En parte porque le dolía horrores la cara y en parte porque sabía que tenía que hacer algo con el dichoso dinero y no sabía qué. Pero también porque hacía una tarde de perros, tan oscura y tan desesperadamente invernal que los escaparates de las tiendas y las calles parecían iluminados para desafiar a la noche, como si el sol se hubiera puesto para siempre y el mundo estuviera condenado a iluminarse de manera artificial hasta el fin de los tiempos. Para colmo, llevaba todo el día lloviendo y los paraguas y los gruesos abrigos apestaban a humedad, y todo el mundo se abría paso a codazos en los autobuses y en el metro.

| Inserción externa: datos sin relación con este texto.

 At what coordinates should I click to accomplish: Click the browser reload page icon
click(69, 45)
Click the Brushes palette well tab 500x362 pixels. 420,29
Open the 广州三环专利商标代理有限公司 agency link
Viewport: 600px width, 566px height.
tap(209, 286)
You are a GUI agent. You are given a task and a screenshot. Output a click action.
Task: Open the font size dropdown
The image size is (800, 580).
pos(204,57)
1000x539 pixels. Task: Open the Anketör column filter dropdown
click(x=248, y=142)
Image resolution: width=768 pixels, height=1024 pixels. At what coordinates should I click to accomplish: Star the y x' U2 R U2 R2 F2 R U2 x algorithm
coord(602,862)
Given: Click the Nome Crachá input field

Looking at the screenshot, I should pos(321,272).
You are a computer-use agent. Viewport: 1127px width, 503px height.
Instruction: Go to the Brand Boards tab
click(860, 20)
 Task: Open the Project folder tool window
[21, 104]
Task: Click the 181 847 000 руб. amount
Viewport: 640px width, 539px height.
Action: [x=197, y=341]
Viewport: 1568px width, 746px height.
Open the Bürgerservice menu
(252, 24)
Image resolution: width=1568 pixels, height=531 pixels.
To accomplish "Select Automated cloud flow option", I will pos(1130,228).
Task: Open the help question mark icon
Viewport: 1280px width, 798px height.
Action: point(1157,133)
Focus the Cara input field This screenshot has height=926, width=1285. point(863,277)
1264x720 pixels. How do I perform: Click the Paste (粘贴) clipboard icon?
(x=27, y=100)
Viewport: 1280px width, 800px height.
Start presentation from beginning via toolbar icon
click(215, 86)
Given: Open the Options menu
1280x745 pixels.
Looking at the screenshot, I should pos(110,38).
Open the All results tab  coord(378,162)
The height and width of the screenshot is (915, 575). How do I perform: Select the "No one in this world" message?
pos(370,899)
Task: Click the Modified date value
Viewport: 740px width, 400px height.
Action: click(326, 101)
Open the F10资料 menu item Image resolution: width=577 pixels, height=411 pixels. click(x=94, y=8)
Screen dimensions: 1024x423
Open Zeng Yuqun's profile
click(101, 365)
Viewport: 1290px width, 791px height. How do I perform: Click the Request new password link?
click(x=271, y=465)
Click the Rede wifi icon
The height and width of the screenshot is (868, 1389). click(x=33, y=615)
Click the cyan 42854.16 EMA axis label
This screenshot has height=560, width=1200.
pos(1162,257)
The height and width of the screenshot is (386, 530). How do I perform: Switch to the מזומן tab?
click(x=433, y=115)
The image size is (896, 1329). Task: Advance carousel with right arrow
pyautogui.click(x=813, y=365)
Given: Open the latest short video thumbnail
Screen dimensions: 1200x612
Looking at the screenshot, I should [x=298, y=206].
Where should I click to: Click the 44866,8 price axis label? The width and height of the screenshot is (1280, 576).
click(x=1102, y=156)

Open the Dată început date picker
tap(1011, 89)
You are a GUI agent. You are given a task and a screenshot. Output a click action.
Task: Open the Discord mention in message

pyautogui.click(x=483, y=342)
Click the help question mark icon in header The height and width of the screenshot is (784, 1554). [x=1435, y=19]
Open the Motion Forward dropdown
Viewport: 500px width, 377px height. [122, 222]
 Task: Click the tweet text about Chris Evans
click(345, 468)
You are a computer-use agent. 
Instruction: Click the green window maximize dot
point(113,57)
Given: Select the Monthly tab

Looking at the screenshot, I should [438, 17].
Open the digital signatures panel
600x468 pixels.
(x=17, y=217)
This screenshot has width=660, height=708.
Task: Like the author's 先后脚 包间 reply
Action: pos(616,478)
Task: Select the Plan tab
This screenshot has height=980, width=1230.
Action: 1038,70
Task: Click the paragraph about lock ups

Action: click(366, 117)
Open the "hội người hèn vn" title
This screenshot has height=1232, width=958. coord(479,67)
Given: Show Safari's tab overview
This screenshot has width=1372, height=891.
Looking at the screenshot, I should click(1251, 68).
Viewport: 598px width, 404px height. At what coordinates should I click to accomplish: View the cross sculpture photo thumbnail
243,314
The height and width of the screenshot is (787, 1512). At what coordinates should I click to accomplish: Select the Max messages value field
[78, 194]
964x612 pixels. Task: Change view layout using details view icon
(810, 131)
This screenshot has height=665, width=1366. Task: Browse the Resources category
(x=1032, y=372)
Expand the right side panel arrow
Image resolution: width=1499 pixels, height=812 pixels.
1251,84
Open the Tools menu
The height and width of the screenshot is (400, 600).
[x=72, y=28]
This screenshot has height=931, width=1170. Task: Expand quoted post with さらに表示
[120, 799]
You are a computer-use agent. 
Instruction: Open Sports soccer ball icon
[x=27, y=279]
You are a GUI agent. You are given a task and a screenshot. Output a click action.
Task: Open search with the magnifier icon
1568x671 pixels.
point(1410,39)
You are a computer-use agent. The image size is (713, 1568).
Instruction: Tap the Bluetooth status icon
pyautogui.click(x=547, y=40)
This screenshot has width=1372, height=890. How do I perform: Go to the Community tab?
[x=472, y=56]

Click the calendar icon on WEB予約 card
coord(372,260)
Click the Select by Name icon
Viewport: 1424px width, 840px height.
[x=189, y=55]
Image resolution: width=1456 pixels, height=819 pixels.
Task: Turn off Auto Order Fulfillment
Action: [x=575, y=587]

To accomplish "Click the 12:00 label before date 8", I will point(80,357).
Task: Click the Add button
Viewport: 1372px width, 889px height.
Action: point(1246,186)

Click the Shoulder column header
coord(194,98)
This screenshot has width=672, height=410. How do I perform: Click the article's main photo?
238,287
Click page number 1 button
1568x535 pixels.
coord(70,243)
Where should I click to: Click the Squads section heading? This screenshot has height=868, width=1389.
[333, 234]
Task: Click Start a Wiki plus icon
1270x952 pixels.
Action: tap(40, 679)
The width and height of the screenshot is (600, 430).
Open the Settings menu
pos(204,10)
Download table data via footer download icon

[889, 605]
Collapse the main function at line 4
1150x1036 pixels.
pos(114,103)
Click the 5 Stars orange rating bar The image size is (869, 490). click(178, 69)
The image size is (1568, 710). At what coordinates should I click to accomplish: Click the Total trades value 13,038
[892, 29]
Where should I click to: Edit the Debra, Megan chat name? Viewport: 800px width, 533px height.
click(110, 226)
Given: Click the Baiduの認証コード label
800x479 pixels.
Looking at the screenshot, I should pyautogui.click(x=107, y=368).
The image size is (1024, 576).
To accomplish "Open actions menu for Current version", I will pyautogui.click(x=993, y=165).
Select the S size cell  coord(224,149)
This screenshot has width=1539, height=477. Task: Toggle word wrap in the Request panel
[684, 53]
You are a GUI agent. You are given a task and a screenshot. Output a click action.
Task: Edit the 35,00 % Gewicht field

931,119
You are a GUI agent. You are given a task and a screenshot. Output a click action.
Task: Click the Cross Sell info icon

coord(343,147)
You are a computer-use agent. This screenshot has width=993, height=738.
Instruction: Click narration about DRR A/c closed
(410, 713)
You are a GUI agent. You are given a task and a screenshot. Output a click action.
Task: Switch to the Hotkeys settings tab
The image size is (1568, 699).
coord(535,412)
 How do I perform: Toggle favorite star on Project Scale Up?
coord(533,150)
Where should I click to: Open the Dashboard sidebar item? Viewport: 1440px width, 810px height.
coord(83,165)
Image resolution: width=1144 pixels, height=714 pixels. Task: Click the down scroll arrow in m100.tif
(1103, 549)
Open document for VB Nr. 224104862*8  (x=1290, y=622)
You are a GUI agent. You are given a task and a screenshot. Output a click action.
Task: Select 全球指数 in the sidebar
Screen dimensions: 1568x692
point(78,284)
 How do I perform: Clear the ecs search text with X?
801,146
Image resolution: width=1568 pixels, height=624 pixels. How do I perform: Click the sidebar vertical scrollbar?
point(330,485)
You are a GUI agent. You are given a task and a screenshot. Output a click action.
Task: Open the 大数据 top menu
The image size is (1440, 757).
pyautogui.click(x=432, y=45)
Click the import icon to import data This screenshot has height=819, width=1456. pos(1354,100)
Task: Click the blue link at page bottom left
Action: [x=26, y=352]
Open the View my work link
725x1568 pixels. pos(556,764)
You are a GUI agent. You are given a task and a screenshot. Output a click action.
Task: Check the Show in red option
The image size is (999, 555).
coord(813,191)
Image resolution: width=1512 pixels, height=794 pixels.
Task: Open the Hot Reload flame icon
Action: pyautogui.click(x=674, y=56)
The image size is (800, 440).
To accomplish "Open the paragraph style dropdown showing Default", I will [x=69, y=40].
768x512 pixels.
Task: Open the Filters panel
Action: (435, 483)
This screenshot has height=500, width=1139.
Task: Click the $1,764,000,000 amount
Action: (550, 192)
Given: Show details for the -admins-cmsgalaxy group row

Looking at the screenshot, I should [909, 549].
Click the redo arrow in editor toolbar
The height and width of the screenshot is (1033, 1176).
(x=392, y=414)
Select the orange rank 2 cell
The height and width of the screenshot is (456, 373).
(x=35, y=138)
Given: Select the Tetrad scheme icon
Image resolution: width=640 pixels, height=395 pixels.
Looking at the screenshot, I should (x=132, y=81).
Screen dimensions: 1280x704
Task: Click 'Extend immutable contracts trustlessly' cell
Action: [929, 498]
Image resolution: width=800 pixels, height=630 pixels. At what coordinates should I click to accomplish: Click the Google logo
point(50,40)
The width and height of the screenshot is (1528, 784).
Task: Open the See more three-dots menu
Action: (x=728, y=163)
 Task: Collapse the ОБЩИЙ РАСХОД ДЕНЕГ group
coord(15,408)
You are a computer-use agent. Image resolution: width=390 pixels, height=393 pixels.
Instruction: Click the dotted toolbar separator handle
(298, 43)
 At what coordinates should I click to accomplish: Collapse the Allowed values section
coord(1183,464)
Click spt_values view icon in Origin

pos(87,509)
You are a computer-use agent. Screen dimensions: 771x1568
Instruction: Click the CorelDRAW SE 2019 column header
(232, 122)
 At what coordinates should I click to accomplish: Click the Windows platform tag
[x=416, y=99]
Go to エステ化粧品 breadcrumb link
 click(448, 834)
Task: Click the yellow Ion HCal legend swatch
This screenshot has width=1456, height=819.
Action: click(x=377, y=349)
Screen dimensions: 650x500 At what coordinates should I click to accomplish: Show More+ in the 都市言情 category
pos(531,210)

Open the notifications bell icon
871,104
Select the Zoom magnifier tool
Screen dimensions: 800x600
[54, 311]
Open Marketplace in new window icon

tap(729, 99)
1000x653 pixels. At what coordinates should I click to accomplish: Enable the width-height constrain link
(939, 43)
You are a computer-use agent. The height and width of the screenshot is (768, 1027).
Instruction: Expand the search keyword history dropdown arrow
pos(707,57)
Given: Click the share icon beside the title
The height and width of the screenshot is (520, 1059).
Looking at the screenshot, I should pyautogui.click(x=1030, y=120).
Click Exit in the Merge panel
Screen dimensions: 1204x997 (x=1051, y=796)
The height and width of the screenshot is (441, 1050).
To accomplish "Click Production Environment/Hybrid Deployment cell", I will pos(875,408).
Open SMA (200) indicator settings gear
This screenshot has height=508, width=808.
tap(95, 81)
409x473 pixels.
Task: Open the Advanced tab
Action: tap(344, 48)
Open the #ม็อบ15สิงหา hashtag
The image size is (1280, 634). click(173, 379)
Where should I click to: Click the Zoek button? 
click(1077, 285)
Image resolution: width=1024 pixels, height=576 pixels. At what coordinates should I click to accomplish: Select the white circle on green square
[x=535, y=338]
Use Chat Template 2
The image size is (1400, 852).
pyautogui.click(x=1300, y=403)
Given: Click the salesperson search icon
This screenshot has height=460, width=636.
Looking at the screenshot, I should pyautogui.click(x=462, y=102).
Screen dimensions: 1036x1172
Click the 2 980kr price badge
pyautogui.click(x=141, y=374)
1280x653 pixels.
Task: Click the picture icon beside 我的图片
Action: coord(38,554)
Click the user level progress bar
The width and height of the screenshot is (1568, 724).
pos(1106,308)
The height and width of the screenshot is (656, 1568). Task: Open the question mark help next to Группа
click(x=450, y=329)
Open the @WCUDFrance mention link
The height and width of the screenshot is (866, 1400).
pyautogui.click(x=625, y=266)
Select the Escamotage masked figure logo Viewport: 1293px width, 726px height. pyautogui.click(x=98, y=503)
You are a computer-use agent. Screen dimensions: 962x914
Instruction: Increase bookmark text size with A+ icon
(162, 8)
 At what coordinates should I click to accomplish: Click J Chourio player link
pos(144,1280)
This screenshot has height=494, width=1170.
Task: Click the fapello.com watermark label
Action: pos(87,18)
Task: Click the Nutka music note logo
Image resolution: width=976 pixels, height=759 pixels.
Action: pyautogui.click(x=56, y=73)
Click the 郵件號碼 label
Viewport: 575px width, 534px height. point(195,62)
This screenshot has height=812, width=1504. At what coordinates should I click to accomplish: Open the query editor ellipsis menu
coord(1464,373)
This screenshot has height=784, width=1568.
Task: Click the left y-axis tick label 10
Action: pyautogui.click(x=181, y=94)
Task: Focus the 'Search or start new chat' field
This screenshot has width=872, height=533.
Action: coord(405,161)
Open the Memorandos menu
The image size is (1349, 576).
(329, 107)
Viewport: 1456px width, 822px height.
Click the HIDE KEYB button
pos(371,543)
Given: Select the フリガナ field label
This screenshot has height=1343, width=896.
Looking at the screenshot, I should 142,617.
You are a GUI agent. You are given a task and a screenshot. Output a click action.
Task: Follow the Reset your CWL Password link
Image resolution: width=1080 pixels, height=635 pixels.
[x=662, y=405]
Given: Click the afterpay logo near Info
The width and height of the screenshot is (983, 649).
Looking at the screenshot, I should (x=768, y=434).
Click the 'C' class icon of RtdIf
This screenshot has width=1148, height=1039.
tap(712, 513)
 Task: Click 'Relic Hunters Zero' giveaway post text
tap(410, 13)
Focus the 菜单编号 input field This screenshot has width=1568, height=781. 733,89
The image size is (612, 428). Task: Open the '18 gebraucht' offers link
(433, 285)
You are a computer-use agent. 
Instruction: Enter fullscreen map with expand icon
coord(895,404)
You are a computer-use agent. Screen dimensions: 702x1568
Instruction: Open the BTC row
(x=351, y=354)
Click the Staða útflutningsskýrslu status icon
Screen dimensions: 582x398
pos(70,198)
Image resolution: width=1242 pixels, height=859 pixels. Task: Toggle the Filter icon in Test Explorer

«Ay, Señor, qué ganas tengo de llegar a casa», pensó la señorita Baker enfadada, agarrada a uno de los asideros que colgaban del techo del vagón.
La consulta del dentista se encontraba en Camden Town, en una esquina cercana a su casa. Llegó puntual y se sentó en la sala de espera junto a otras dos o tres personas visiblemente molestas y asustadas, aguardando su turno y ojeando los chistes de la revista The Humorist. En la mesa también había un ejemplar de un periódico de seis peniques titulado Town and Country y la señorita Baker lo cogió con la esperanza de encontrar alguna buena historia en su interior. Le encantaban las historias.
No halló ninguna interesante, pero, entre otros artículos, se fijó en una columna titulada «La mano amiga».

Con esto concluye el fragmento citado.